> Exercise prompt
The entries are to be given again in full. Every word must match.

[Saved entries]
┄┄┄┄┄┄┄┄┄┄

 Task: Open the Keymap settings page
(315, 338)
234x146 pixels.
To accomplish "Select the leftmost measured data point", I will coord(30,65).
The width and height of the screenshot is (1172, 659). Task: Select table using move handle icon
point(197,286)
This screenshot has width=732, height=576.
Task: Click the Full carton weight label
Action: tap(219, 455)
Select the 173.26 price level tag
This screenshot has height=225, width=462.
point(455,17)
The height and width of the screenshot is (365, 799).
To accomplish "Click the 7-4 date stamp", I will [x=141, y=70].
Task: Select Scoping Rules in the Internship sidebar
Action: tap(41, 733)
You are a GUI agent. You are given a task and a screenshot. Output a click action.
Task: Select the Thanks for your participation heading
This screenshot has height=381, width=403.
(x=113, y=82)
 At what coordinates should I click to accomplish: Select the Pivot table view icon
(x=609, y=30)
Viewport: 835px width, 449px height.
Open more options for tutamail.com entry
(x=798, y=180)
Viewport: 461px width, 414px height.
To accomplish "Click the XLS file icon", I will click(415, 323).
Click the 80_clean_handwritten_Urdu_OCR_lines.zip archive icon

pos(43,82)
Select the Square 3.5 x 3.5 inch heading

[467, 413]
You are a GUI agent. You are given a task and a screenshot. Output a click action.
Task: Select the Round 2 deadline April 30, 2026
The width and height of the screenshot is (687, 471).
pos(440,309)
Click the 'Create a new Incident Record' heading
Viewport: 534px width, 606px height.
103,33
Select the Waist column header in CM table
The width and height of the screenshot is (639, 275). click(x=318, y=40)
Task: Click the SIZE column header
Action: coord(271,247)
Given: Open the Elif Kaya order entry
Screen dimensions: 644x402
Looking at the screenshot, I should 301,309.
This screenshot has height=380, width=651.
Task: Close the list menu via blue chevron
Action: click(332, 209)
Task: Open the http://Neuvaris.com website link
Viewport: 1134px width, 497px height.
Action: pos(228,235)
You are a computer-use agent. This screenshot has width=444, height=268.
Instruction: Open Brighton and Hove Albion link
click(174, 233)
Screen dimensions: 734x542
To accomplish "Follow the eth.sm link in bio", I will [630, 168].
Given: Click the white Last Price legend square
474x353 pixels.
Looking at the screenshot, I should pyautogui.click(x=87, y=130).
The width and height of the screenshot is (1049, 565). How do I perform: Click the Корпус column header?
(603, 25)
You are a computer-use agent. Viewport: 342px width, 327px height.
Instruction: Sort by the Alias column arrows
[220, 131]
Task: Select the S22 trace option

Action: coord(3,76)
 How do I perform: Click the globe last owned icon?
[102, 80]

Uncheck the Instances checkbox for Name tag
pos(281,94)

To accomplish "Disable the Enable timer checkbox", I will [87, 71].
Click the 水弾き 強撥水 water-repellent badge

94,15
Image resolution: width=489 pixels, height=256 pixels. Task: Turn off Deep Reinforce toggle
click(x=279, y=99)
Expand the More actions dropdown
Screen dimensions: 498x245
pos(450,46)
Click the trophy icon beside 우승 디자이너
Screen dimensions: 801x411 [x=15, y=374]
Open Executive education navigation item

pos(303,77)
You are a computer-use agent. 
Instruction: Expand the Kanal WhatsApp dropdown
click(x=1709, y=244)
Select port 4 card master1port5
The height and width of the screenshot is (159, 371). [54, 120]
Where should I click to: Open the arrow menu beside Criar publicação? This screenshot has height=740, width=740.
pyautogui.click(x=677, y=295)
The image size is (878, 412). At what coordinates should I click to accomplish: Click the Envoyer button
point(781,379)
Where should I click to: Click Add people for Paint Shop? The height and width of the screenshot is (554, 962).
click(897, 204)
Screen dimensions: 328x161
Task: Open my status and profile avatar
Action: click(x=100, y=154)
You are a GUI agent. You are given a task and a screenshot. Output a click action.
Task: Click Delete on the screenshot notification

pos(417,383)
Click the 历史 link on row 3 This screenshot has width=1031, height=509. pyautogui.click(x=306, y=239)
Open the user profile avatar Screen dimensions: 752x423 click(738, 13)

┄┄┄┄┄┄┄┄┄┄

> Your response
 Task: Open the Keymap settings page
(315, 338)
234x146 pixels.
To accomplish "Select the leftmost measured data point", I will coord(30,65).
The width and height of the screenshot is (1172, 659). Task: Select table using move handle icon
point(197,286)
This screenshot has width=732, height=576.
Task: Click the Full carton weight label
Action: tap(219, 455)
Select the 173.26 price level tag
This screenshot has height=225, width=462.
point(455,17)
The height and width of the screenshot is (365, 799).
To accomplish "Click the 7-4 date stamp", I will [x=141, y=70].
Task: Select Scoping Rules in the Internship sidebar
Action: tap(41, 733)
You are a GUI agent. You are given a task and a screenshot. Output a click action.
Task: Select the Thanks for your participation heading
This screenshot has height=381, width=403.
(x=113, y=82)
 At what coordinates should I click to accomplish: Select the Pivot table view icon
(x=609, y=30)
Viewport: 835px width, 449px height.
Open more options for tutamail.com entry
(x=798, y=180)
Viewport: 461px width, 414px height.
To accomplish "Click the XLS file icon", I will click(415, 323).
Click the 80_clean_handwritten_Urdu_OCR_lines.zip archive icon

pos(43,82)
Select the Square 3.5 x 3.5 inch heading

[467, 413]
You are a GUI agent. You are given a task and a screenshot. Output a click action.
Task: Select the Round 2 deadline April 30, 2026
The width and height of the screenshot is (687, 471).
pos(440,309)
Click the 'Create a new Incident Record' heading
Viewport: 534px width, 606px height.
103,33
Select the Waist column header in CM table
The width and height of the screenshot is (639, 275). click(x=318, y=40)
Task: Click the SIZE column header
Action: coord(271,247)
Given: Open the Elif Kaya order entry
Screen dimensions: 644x402
Looking at the screenshot, I should 301,309.
This screenshot has height=380, width=651.
Task: Close the list menu via blue chevron
Action: click(332, 209)
Task: Open the http://Neuvaris.com website link
Viewport: 1134px width, 497px height.
Action: pos(228,235)
You are a computer-use agent. This screenshot has width=444, height=268.
Instruction: Open Brighton and Hove Albion link
click(174, 233)
Screen dimensions: 734x542
To accomplish "Follow the eth.sm link in bio", I will [630, 168].
Given: Click the white Last Price legend square
474x353 pixels.
Looking at the screenshot, I should pyautogui.click(x=87, y=130).
The width and height of the screenshot is (1049, 565). How do I perform: Click the Корпус column header?
(603, 25)
You are a computer-use agent. Viewport: 342px width, 327px height.
Instruction: Sort by the Alias column arrows
[220, 131]
Task: Select the S22 trace option

Action: coord(3,76)
 How do I perform: Click the globe last owned icon?
[102, 80]

Uncheck the Instances checkbox for Name tag
pos(281,94)

To accomplish "Disable the Enable timer checkbox", I will [87, 71].
Click the 水弾き 強撥水 water-repellent badge

94,15
Image resolution: width=489 pixels, height=256 pixels. Task: Turn off Deep Reinforce toggle
click(x=279, y=99)
Expand the More actions dropdown
Screen dimensions: 498x245
pos(450,46)
Click the trophy icon beside 우승 디자이너
Screen dimensions: 801x411 [x=15, y=374]
Open Executive education navigation item

pos(303,77)
You are a computer-use agent. 
Instruction: Expand the Kanal WhatsApp dropdown
click(x=1709, y=244)
Select port 4 card master1port5
The height and width of the screenshot is (159, 371). [54, 120]
Where should I click to: Open the arrow menu beside Criar publicação? This screenshot has height=740, width=740.
pyautogui.click(x=677, y=295)
The image size is (878, 412). At what coordinates should I click to accomplish: Click the Envoyer button
point(781,379)
Where should I click to: Click Add people for Paint Shop? The height and width of the screenshot is (554, 962).
click(897, 204)
Screen dimensions: 328x161
Task: Open my status and profile avatar
Action: click(x=100, y=154)
You are a GUI agent. You are given a task and a screenshot. Output a click action.
Task: Click Delete on the screenshot notification

pos(417,383)
Click the 历史 link on row 3 This screenshot has width=1031, height=509. pyautogui.click(x=306, y=239)
Open the user profile avatar Screen dimensions: 752x423 click(738, 13)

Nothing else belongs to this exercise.